Sixteen seats arranged around a counter in Azabu-Juban's basement level: that is the physical framework of Okadamae, and it tells you almost everything about what the restaurant is doing. Counter dining in Tokyo carries specific obligations. At Harutaka it means watching nigiri formed within arm's reach; at RyuGin, kaiseki's seasonal logic plays out across a longer arc. Okadamae applies the same grammar of direct preparation and guest proximity to wagyu, a cut of beef that Japan's premium dining scene has long treated as ingredient rather than theatre. Here, the beef becomes both.

Tokyo's high-end steakhouse tier has historically borrowed from the Western teppanyaki or yakiniku template: skilled execution, often impressive cuts, but a format that keeps the kitchen at a distance. Okadamae belongs to a smaller subset that applies kappō disciplines to beef-centred dining. Kappō, literally meaning to cut and cook, places the chef in full sight and continuous dialogue with guests, with courses sequenced like a Japanese seasonal menu. That structural choice shapes everything: the pace, the sourcing logic, the drink pairings, and the reason the restaurant seats sixteen rather than sixty.
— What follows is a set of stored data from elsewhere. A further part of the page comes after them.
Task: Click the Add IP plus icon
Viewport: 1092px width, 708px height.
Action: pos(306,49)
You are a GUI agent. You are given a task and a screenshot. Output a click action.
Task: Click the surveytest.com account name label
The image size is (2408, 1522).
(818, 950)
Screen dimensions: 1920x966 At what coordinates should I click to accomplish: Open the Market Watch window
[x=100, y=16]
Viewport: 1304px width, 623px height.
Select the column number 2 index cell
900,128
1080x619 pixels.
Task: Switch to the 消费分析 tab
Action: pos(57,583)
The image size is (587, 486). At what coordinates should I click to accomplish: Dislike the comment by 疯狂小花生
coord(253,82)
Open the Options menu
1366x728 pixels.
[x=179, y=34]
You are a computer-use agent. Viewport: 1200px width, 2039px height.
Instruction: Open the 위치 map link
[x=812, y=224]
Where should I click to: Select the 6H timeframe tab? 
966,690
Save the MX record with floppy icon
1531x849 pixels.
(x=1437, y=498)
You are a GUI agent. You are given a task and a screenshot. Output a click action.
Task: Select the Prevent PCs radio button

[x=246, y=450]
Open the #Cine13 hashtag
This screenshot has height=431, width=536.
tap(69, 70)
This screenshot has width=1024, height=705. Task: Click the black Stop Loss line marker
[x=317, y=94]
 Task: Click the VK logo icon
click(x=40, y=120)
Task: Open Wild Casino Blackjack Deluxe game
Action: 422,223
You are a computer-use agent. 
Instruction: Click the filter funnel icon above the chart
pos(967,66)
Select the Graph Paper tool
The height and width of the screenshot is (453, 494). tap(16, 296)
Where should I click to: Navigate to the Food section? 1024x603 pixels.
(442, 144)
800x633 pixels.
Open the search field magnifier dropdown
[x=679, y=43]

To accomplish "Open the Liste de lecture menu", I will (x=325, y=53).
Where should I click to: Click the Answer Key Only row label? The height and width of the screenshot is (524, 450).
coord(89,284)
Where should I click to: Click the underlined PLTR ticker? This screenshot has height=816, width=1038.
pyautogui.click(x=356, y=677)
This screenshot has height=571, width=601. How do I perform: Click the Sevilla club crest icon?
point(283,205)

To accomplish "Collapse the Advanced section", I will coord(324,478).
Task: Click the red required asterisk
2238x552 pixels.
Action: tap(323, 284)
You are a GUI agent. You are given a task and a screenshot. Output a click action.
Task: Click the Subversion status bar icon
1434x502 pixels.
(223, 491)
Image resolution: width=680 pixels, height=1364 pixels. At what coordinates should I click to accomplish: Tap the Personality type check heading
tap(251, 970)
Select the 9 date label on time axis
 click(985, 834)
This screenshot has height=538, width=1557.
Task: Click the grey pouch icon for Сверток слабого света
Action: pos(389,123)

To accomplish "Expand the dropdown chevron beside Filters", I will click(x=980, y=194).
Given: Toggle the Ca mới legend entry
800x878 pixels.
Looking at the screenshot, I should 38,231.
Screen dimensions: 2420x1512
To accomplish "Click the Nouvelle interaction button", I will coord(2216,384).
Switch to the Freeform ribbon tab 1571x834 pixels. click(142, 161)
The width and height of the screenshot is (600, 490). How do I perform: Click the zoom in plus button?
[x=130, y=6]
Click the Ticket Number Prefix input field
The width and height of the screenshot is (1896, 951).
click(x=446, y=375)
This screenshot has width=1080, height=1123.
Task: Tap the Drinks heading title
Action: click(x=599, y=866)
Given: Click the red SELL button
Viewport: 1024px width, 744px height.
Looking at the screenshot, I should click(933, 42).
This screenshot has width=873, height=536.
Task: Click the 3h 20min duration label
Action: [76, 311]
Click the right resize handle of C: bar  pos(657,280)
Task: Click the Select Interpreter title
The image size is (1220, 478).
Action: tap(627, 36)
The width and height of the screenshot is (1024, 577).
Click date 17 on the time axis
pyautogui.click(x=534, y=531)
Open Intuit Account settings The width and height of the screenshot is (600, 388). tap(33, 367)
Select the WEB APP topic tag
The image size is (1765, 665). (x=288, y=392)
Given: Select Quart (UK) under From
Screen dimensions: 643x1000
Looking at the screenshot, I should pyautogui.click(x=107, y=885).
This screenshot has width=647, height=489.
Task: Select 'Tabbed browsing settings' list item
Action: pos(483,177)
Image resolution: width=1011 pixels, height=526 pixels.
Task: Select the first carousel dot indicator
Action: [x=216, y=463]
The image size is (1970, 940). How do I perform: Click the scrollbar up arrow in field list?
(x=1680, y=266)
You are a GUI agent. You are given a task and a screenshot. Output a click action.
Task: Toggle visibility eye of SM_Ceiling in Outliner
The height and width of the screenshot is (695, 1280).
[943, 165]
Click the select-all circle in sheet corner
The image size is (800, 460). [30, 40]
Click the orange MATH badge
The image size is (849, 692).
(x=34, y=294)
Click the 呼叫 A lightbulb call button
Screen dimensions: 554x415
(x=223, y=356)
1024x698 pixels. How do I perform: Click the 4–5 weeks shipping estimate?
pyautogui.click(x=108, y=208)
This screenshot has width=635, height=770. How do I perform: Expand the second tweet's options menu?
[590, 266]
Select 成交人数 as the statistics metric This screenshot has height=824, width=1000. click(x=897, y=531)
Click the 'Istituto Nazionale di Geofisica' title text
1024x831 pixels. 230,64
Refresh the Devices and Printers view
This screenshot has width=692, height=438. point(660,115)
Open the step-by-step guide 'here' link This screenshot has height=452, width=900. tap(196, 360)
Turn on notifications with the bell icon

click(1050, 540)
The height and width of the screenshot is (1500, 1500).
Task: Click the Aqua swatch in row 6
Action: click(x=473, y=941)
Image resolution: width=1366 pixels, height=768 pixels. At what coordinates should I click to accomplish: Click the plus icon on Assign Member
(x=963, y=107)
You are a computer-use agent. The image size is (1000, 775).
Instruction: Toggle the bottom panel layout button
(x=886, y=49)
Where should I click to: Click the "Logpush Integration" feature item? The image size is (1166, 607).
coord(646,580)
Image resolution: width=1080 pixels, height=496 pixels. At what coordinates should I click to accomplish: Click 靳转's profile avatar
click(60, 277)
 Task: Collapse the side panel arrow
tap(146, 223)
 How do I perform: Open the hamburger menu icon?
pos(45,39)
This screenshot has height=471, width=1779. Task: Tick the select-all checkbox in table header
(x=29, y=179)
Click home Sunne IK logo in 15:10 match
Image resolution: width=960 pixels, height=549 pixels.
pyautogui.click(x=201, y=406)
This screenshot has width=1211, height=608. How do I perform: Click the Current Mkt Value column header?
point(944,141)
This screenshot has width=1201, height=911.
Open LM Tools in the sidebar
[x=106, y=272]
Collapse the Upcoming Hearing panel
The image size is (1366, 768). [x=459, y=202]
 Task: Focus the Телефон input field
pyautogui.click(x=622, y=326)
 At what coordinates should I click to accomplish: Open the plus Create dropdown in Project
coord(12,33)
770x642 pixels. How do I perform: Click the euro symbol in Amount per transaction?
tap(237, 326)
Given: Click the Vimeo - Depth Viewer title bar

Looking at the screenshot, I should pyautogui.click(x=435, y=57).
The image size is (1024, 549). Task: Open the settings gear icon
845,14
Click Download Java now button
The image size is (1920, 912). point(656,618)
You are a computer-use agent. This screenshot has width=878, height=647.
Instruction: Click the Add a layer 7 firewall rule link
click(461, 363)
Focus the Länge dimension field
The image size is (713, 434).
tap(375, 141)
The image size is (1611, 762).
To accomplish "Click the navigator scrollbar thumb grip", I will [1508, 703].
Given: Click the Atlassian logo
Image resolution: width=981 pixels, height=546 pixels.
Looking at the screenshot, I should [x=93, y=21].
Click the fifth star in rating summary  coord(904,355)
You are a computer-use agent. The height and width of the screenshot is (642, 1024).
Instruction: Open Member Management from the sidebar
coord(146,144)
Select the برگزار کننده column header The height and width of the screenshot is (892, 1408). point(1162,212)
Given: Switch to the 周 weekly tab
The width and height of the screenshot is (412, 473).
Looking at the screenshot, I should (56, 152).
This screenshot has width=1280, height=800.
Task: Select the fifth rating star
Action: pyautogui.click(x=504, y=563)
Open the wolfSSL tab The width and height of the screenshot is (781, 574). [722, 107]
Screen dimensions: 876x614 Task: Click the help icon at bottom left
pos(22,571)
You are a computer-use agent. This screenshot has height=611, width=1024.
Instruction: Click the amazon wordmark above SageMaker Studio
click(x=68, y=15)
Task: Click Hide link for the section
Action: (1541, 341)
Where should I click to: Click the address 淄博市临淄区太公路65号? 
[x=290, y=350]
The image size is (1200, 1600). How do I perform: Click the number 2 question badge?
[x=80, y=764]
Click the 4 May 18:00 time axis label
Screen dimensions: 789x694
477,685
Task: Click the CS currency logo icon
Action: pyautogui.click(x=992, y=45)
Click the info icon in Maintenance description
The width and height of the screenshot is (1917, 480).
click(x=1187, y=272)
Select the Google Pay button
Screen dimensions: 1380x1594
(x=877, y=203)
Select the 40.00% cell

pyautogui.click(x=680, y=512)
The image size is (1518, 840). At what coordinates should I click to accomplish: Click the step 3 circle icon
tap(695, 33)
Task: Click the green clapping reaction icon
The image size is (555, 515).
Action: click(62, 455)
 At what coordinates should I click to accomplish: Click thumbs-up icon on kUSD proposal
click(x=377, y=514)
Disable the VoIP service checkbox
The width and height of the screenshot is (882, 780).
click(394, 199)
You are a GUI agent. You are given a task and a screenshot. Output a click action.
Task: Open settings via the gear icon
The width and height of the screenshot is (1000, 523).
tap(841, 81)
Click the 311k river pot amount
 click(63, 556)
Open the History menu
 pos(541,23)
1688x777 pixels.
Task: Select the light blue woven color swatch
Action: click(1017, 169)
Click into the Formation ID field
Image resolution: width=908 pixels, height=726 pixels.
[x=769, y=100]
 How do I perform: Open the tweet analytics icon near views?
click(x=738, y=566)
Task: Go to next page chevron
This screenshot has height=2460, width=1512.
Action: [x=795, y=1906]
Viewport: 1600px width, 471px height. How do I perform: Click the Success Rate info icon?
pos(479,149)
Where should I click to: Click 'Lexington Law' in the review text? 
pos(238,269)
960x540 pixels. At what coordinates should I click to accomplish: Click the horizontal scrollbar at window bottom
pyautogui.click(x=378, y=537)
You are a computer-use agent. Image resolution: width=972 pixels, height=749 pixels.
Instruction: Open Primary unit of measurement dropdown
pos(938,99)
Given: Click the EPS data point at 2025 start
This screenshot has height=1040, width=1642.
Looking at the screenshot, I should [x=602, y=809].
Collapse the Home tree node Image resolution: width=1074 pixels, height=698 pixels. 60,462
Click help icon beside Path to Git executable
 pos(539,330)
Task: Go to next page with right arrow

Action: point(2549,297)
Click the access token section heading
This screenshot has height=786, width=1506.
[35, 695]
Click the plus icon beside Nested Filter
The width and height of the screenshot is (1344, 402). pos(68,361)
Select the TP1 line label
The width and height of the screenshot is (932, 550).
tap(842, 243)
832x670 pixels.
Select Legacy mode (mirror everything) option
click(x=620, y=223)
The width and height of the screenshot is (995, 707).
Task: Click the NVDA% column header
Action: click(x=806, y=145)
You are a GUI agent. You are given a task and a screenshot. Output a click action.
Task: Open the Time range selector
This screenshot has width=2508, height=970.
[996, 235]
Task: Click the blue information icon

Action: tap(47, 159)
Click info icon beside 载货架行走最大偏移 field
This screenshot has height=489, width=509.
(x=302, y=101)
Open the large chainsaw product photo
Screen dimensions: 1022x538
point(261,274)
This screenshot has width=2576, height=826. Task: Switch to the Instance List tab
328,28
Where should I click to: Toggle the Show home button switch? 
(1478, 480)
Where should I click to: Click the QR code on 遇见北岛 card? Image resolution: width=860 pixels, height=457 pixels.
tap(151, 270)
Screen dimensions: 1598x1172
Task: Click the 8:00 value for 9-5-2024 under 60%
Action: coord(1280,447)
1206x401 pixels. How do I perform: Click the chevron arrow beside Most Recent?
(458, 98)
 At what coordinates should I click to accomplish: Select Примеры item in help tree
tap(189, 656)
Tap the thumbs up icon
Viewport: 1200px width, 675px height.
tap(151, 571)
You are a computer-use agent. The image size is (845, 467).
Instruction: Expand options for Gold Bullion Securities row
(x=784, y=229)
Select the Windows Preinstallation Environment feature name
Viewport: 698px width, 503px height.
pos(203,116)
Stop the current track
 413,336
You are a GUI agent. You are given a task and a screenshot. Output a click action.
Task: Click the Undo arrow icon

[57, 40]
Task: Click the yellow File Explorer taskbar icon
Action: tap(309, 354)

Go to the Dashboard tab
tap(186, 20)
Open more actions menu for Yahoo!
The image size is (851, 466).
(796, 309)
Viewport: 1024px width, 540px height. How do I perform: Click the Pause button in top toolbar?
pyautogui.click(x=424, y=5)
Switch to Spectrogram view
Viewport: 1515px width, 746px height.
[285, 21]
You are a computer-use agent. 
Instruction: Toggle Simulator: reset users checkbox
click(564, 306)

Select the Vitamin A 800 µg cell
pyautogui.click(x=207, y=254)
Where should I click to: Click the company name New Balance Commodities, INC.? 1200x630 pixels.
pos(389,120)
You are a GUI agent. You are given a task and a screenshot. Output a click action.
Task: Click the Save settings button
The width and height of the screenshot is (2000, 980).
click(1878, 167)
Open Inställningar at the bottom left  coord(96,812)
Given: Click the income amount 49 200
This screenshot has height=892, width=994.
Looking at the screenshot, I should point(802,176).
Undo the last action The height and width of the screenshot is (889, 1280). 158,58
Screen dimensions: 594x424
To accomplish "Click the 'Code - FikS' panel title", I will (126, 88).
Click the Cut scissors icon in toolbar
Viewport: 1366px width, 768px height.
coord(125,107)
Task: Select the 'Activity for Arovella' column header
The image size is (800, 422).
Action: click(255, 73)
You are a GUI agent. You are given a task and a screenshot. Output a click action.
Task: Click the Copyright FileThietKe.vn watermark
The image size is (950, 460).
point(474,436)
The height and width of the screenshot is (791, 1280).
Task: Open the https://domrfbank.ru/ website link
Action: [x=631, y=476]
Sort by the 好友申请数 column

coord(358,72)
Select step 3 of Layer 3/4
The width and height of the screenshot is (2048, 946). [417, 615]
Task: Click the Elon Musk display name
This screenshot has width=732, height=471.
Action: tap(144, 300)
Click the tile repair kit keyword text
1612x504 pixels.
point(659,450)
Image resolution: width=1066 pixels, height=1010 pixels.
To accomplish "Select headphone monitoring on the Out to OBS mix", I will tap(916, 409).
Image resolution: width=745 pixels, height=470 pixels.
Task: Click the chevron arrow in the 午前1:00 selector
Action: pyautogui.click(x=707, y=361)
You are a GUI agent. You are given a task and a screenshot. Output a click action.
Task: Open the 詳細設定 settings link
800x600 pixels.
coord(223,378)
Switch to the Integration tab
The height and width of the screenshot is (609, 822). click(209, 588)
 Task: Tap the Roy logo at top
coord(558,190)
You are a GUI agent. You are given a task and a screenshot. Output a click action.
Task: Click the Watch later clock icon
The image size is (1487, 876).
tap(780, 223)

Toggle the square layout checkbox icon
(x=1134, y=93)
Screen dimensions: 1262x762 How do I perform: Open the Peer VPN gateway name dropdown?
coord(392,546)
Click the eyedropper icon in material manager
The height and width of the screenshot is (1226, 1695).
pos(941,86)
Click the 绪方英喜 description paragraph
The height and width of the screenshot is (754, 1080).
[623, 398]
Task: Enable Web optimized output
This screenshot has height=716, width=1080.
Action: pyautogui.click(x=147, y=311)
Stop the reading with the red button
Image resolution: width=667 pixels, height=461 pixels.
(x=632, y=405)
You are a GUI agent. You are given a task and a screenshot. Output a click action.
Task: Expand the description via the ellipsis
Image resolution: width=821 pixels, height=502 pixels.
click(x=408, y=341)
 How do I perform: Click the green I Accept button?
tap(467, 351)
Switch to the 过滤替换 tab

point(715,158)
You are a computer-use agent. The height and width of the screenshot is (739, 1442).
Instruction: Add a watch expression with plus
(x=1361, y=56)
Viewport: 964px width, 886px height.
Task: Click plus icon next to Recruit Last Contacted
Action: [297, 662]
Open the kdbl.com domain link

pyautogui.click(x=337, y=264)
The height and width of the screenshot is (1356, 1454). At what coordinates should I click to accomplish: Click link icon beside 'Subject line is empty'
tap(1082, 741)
Wagyu as a Regional Argument

Japan does not have a single wagyu. It has a set of competing regional claims, each backed by specific cattle breeds, feed regimes, and grading standards, and each with a devoted professional following. Okadamae works across that geography deliberately. Chef Kenichiro Okada draws from Kobe, Matsusaka, Omi, and Sendai beef, which means the menu is implicitly a comparative tasting of Japan's most scrutinised cattle-raising traditions. Kobe's strict certification process makes it the most internationally recognised of the four; Matsusaka, produced in Mie Prefecture, carries arguably greater prestige within Japan for the fineness of its marbling; Omi from Shiga Prefecture holds the distinction of being among Japan's oldest documented beef-producing regions; Sendai beef from Miyagi Prefecture brings its own textural character to the set.

The decision to focus on cuts with balanced marbling rather than maximum fat intensity reflects a coherent culinary position. Heavy marbling, taken to its extreme, can read as monotonous over a multi-course format. Sourcing for balance means that a dish of raw yukhoe, a seasoned preparation common in Korean-influenced Japanese beef culture, can sit alongside a richer menchi-katsu without the meal becoming one-dimensional. The restraint is practical as much as philosophical.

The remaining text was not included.